● **EXERCISE INSTRUCTIONS**:
The answer must be a single number: how many lines of the records below hold the word "comment".

Pixel coordinate grounding data
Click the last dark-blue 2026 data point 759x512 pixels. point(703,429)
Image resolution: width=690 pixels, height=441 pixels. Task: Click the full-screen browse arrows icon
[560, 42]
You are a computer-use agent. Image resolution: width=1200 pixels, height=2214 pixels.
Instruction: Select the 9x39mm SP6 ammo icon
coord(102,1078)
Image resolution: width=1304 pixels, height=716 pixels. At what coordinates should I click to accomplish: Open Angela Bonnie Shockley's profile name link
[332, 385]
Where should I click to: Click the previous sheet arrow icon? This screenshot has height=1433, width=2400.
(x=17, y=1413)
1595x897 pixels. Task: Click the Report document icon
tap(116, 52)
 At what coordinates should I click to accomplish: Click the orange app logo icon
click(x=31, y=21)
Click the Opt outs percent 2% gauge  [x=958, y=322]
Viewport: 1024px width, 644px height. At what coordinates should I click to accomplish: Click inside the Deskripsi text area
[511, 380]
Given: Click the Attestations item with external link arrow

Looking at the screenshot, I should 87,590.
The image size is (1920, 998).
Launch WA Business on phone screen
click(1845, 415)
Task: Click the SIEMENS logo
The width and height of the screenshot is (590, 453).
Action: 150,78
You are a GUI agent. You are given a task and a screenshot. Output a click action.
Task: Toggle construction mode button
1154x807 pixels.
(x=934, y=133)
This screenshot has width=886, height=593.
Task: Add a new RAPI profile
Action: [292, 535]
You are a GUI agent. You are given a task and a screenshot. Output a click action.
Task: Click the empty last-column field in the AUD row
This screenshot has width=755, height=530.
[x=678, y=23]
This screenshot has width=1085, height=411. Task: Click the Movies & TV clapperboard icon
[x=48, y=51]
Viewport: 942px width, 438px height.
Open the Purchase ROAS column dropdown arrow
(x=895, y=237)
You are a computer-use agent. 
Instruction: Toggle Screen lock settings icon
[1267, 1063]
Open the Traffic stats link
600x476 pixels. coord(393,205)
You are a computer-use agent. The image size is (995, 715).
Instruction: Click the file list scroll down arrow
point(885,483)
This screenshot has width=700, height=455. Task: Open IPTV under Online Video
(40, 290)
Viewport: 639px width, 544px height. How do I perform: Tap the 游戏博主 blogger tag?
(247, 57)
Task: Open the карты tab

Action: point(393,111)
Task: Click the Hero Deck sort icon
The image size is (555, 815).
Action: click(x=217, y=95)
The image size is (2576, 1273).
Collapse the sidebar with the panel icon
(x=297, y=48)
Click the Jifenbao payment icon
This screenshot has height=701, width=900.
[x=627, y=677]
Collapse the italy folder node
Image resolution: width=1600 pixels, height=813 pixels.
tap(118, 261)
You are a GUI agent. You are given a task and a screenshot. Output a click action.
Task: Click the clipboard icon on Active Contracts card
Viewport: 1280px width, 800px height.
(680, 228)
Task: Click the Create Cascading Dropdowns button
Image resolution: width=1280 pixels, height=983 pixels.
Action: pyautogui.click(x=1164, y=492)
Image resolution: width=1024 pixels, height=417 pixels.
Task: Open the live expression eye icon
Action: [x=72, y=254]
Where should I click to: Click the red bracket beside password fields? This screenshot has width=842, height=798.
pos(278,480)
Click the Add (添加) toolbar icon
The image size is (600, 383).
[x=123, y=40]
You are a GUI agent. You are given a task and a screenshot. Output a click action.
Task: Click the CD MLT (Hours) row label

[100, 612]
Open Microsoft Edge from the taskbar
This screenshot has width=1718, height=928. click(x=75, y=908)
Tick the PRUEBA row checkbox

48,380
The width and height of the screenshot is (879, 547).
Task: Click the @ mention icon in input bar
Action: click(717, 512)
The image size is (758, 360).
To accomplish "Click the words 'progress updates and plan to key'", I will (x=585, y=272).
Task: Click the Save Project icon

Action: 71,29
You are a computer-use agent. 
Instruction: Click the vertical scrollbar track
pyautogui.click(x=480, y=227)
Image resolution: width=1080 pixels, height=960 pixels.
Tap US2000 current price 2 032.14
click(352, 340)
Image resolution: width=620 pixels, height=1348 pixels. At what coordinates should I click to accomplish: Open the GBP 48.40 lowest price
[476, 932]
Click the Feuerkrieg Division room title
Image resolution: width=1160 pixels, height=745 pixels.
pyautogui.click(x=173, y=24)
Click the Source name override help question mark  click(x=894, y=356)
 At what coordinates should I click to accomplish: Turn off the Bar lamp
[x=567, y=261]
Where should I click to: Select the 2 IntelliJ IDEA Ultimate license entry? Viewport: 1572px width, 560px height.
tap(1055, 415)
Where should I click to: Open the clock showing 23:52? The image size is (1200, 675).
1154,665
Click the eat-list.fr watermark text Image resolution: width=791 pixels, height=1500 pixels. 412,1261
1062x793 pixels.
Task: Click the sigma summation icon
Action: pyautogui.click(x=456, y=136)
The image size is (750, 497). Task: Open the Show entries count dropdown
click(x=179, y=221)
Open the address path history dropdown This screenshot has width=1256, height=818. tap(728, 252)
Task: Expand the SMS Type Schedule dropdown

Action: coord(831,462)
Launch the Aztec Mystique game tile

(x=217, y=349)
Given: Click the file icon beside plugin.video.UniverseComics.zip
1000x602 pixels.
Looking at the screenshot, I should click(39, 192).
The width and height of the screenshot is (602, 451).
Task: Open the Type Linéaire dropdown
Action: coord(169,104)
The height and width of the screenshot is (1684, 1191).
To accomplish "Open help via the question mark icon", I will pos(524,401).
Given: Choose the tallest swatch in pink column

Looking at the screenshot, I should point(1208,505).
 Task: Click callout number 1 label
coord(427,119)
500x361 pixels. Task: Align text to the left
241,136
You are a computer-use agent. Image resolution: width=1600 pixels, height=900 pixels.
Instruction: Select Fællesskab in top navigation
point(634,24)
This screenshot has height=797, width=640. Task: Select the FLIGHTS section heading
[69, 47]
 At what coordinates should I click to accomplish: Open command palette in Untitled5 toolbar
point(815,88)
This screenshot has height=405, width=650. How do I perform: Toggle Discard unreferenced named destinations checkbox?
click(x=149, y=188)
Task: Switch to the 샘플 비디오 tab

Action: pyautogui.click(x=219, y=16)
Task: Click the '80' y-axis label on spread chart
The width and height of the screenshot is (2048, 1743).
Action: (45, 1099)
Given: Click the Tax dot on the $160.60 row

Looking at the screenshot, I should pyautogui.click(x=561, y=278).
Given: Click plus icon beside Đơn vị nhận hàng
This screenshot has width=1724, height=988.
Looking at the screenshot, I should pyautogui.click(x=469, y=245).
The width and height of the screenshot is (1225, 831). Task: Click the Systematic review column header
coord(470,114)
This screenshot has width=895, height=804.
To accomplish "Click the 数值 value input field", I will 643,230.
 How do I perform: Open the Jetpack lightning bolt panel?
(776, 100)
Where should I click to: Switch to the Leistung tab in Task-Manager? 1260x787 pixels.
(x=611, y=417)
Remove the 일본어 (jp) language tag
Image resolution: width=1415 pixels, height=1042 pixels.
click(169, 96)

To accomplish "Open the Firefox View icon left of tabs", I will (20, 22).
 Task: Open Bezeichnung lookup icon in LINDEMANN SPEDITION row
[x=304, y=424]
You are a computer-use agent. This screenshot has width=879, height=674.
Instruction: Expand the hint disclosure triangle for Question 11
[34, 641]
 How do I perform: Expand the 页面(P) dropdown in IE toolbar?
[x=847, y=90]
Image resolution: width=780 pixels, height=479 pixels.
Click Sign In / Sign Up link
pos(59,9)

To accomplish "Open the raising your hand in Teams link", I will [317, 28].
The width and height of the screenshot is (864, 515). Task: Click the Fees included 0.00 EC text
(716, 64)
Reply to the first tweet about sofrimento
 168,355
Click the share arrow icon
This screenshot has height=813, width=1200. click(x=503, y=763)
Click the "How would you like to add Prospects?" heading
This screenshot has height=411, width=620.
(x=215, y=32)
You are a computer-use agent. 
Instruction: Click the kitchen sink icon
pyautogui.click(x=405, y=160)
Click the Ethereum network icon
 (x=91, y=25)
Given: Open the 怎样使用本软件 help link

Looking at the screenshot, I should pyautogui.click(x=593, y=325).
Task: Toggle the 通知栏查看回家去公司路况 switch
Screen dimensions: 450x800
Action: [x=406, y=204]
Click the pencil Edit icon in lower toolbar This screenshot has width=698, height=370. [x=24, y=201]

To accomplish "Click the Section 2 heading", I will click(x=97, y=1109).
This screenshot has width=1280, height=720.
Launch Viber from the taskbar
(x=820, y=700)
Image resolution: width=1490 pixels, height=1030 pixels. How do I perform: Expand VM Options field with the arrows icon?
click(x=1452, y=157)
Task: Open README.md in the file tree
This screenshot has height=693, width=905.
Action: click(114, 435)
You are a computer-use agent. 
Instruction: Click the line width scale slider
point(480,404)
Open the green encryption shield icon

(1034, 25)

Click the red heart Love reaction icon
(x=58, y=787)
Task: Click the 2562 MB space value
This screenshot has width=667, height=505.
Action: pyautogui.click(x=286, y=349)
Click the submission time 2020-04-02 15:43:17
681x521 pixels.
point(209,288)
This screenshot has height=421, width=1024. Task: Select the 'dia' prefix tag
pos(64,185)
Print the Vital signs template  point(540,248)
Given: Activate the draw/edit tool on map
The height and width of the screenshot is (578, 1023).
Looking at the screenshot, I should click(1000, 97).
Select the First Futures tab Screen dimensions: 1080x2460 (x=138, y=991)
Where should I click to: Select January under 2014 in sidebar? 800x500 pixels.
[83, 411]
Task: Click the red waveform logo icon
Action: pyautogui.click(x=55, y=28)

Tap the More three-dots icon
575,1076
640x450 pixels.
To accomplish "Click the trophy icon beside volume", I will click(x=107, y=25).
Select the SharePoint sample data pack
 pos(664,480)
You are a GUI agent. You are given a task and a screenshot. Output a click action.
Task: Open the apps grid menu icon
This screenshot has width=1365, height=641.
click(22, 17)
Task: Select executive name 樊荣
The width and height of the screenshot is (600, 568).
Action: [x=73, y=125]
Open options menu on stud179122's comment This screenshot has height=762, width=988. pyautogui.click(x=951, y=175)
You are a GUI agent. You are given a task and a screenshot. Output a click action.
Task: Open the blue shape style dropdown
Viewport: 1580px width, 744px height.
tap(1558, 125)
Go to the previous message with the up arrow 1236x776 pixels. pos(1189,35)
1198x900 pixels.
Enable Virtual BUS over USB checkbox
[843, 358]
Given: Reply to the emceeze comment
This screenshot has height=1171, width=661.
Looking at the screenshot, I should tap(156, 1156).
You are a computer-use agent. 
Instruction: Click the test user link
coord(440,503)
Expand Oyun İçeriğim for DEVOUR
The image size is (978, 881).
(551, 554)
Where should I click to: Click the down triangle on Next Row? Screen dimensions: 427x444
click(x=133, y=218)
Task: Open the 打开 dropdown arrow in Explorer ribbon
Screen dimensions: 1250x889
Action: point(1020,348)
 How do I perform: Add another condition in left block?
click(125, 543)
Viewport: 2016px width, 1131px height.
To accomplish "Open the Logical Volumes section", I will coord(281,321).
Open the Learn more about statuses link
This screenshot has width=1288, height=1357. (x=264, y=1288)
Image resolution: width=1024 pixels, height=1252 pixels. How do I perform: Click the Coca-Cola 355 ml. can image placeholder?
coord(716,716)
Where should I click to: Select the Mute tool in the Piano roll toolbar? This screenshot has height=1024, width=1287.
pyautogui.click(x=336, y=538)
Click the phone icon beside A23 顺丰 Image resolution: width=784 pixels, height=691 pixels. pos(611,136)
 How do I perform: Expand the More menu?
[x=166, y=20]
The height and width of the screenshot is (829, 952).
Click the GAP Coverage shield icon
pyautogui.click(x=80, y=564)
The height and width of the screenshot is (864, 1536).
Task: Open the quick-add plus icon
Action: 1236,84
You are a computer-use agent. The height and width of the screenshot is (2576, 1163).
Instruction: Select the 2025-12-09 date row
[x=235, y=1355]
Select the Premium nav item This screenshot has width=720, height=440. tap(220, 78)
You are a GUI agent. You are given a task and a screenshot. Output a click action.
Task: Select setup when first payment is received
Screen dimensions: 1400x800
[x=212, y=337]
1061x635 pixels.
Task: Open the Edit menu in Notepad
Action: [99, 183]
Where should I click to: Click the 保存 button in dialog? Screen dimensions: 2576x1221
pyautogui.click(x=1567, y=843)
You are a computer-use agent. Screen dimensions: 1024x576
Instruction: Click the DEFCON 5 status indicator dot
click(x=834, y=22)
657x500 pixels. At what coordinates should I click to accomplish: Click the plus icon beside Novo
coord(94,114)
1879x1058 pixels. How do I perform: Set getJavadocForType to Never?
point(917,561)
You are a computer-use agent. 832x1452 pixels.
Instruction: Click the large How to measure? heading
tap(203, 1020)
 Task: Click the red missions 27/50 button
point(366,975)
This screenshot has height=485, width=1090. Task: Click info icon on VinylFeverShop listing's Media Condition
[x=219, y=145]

● **TASK SOLUTION**:
2